◆ **RECORDS TO PROCESS**:
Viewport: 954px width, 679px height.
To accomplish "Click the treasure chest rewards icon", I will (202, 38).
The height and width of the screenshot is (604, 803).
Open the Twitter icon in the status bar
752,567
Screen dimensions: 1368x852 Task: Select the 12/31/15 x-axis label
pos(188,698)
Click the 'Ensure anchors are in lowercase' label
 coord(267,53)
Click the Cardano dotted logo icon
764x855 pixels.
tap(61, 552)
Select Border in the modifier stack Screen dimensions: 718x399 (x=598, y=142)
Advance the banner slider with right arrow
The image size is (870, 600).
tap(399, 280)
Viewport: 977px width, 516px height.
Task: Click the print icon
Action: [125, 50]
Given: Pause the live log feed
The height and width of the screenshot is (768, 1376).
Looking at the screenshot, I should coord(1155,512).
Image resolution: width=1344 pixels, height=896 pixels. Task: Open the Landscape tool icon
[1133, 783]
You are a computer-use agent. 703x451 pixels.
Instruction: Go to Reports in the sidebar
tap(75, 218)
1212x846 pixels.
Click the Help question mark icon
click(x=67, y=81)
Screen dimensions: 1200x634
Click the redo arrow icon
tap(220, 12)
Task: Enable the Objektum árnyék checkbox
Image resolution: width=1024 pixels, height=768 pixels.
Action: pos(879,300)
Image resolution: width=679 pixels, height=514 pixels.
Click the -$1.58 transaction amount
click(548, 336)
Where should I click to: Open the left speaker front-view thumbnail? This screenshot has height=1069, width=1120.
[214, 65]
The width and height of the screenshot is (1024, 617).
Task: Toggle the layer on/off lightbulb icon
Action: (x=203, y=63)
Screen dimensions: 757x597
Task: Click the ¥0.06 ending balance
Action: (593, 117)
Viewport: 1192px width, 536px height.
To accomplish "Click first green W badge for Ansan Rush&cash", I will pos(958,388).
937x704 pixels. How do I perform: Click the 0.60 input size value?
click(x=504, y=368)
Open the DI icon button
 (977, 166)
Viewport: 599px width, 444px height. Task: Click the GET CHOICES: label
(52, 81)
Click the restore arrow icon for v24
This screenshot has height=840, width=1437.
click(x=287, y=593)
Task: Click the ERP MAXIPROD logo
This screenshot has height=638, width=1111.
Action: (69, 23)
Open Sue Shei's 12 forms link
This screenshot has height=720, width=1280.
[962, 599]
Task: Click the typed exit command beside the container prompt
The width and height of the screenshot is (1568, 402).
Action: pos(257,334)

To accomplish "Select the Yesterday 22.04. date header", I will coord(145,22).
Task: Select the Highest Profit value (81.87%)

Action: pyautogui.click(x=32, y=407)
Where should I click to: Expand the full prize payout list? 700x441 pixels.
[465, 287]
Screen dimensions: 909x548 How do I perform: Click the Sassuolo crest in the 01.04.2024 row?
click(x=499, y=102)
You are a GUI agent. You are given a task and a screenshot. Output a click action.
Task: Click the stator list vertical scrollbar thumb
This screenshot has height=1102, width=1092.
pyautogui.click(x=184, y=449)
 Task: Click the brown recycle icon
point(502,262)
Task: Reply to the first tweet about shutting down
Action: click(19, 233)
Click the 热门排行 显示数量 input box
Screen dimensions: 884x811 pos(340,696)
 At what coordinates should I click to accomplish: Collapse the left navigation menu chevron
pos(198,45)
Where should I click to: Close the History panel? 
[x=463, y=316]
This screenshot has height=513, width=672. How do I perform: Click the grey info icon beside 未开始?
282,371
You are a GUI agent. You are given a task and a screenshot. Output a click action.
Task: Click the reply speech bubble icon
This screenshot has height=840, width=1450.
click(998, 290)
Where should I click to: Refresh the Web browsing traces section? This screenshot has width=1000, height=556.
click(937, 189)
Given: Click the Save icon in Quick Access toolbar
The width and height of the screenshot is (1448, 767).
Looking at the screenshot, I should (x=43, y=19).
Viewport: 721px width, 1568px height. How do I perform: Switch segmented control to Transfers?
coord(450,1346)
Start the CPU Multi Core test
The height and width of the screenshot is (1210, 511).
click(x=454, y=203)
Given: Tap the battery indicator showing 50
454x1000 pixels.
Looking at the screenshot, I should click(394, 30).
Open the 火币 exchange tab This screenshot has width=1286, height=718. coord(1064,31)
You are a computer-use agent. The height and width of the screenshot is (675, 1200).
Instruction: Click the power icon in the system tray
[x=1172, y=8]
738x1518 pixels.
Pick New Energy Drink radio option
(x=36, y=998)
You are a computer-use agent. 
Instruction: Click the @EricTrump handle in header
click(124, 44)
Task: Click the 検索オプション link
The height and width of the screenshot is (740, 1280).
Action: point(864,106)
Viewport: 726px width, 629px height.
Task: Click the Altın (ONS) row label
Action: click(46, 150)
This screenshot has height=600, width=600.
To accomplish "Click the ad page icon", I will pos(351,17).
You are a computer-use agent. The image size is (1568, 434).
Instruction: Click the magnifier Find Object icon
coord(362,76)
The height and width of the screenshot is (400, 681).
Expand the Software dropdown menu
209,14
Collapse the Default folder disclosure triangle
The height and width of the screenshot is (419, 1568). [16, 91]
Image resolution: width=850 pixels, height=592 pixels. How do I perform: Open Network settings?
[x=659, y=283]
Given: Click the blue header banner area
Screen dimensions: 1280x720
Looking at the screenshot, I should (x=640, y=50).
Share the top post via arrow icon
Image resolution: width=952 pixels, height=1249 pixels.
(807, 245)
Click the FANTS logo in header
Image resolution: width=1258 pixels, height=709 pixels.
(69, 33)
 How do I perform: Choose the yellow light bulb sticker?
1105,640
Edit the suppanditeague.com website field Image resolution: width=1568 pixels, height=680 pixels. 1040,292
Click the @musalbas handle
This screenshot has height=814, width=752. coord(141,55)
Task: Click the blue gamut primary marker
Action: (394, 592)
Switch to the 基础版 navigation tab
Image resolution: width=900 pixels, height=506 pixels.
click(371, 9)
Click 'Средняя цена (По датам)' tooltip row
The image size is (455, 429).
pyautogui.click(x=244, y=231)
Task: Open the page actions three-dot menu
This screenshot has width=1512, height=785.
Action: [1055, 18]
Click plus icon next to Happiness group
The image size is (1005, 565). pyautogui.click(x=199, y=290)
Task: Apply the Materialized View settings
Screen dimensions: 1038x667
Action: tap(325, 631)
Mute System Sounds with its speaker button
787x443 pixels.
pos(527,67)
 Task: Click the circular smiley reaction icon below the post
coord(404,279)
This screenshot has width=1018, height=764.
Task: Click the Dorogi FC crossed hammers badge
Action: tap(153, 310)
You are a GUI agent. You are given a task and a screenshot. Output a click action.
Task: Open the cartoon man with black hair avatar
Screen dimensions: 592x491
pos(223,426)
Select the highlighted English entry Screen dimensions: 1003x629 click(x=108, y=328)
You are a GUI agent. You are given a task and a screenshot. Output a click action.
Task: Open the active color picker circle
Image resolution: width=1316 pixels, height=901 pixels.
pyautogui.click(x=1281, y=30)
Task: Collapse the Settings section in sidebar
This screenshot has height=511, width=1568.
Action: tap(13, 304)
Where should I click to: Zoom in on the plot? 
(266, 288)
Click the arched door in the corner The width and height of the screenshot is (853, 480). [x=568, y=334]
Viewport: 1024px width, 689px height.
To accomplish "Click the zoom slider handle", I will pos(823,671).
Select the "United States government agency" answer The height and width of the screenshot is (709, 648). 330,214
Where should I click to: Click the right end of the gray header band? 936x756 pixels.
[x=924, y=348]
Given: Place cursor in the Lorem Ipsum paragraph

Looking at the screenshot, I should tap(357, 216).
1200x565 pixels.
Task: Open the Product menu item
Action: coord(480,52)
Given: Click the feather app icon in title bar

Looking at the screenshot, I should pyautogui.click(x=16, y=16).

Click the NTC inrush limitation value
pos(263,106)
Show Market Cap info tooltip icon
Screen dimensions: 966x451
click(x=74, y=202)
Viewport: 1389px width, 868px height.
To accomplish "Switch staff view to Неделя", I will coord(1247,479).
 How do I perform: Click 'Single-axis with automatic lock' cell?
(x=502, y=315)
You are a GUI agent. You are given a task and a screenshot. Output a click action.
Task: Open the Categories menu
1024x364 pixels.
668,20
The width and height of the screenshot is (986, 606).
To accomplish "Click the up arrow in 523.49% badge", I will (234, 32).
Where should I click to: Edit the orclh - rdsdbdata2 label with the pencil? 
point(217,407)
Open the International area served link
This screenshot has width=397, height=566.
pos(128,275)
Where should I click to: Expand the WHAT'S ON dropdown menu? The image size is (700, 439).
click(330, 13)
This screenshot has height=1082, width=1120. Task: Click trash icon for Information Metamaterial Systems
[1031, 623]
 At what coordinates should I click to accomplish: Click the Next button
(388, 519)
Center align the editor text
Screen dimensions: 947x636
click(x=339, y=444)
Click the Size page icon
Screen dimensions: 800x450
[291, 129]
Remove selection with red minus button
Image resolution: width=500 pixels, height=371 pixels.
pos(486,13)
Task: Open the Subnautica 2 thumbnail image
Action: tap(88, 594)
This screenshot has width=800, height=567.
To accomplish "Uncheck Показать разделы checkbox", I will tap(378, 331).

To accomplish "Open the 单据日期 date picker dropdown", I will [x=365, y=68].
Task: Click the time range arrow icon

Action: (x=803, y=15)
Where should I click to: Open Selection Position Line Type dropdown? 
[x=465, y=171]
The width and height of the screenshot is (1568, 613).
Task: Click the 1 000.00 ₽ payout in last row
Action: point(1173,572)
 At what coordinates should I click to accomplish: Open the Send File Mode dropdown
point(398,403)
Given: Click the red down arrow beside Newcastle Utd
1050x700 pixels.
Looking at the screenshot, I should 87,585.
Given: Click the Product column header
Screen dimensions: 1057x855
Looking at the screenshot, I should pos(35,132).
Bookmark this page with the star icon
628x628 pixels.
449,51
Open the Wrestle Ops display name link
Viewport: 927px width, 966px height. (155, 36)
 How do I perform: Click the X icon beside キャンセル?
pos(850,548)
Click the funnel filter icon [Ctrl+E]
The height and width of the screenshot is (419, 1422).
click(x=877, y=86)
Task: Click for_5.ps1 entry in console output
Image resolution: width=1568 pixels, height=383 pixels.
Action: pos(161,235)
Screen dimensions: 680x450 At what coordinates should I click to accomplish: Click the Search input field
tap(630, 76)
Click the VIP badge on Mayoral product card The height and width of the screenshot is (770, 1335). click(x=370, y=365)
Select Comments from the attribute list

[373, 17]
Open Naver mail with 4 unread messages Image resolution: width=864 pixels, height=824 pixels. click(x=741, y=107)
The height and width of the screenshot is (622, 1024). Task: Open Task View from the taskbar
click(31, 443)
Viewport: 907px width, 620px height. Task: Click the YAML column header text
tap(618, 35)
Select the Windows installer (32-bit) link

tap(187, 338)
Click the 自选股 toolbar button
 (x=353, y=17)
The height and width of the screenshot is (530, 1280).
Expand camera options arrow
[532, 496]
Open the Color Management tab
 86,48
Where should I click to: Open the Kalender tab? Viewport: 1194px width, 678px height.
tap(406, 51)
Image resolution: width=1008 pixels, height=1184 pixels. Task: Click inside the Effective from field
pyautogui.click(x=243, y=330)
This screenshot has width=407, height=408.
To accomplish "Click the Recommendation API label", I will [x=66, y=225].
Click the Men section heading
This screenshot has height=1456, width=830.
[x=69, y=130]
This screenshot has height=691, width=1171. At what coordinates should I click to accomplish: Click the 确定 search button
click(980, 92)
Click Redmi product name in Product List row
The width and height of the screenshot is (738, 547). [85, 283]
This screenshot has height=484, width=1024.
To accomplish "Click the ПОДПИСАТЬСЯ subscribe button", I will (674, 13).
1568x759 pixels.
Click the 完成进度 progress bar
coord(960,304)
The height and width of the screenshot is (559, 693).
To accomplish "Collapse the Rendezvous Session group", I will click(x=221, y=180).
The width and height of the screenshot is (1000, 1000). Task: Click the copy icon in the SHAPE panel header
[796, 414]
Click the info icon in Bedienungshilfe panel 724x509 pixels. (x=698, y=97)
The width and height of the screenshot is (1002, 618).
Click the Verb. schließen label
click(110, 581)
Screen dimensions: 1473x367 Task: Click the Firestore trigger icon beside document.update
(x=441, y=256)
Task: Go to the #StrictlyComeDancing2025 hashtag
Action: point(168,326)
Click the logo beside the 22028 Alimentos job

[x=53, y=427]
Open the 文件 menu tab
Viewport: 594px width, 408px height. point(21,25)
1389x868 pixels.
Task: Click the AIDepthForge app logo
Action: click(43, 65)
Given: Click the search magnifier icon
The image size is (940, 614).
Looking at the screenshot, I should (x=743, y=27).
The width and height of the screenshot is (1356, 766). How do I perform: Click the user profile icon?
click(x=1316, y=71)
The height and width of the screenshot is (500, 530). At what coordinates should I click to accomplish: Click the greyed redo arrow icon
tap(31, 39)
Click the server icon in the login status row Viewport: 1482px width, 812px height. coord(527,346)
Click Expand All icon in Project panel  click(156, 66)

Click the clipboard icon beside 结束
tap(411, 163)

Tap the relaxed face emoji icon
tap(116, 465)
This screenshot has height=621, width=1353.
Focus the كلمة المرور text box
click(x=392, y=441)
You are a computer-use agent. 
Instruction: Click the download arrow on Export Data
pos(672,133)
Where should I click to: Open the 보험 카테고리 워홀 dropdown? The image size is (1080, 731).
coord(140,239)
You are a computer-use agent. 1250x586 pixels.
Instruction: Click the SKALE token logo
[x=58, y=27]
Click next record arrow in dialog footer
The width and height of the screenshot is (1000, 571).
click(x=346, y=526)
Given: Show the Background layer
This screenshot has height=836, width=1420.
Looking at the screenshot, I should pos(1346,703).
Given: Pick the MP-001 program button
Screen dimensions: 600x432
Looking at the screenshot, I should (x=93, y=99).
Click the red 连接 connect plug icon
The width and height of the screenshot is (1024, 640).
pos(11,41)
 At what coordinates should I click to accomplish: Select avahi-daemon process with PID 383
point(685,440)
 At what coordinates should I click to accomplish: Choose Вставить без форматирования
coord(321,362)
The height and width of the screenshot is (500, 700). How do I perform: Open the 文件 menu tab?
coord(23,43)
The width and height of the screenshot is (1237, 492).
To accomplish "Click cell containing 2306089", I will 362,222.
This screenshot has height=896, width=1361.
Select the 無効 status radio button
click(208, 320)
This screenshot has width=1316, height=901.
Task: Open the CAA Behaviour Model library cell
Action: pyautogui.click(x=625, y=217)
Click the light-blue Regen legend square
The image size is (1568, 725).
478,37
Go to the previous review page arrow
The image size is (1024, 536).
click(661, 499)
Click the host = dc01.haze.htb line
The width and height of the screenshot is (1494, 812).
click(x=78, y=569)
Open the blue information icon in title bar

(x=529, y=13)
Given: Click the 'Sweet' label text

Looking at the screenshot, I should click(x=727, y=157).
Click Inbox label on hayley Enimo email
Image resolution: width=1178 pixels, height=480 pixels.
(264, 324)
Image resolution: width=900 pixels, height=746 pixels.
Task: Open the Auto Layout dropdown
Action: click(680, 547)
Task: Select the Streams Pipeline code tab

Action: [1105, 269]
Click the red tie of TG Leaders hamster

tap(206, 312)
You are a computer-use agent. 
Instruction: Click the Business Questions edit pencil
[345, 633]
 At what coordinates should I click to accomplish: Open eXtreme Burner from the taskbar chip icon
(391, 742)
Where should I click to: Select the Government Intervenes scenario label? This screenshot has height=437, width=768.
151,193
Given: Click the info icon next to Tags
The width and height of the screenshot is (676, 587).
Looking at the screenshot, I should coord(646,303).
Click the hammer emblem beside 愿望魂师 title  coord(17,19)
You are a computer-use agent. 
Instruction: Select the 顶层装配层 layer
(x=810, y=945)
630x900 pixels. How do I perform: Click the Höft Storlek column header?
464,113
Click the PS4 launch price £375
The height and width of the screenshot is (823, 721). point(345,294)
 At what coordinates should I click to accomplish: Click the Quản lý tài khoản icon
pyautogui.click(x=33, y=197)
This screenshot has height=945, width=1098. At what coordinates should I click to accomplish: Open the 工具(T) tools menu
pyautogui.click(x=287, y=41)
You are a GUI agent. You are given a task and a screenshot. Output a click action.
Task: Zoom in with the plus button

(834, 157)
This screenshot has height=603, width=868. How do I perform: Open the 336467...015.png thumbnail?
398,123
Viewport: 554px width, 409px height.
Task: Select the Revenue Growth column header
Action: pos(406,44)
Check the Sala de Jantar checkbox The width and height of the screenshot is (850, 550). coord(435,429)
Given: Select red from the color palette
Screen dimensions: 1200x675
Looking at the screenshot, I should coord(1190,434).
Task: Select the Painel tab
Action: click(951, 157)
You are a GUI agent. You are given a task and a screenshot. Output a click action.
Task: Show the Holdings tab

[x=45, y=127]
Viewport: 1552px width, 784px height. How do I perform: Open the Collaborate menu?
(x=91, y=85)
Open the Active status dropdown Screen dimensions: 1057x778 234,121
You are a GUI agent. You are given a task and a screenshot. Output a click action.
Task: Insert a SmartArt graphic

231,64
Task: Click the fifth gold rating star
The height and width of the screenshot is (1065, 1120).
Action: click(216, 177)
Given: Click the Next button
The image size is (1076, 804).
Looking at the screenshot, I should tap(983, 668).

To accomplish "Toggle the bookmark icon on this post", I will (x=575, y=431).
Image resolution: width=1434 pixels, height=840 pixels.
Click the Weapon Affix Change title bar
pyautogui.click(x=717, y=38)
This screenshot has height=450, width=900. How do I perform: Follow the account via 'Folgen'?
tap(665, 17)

◆ **YOUR GOAL**:
Every line with "page" in it should be copied from the entries above.

◆ **ANSWER AREA**:
To accomplish "Click the ad page icon", I will pos(351,17).
Task: Open the page actions three-dot menu
Click the Size page icon
Bookmark this page with the star icon
Go to the previous review page arrow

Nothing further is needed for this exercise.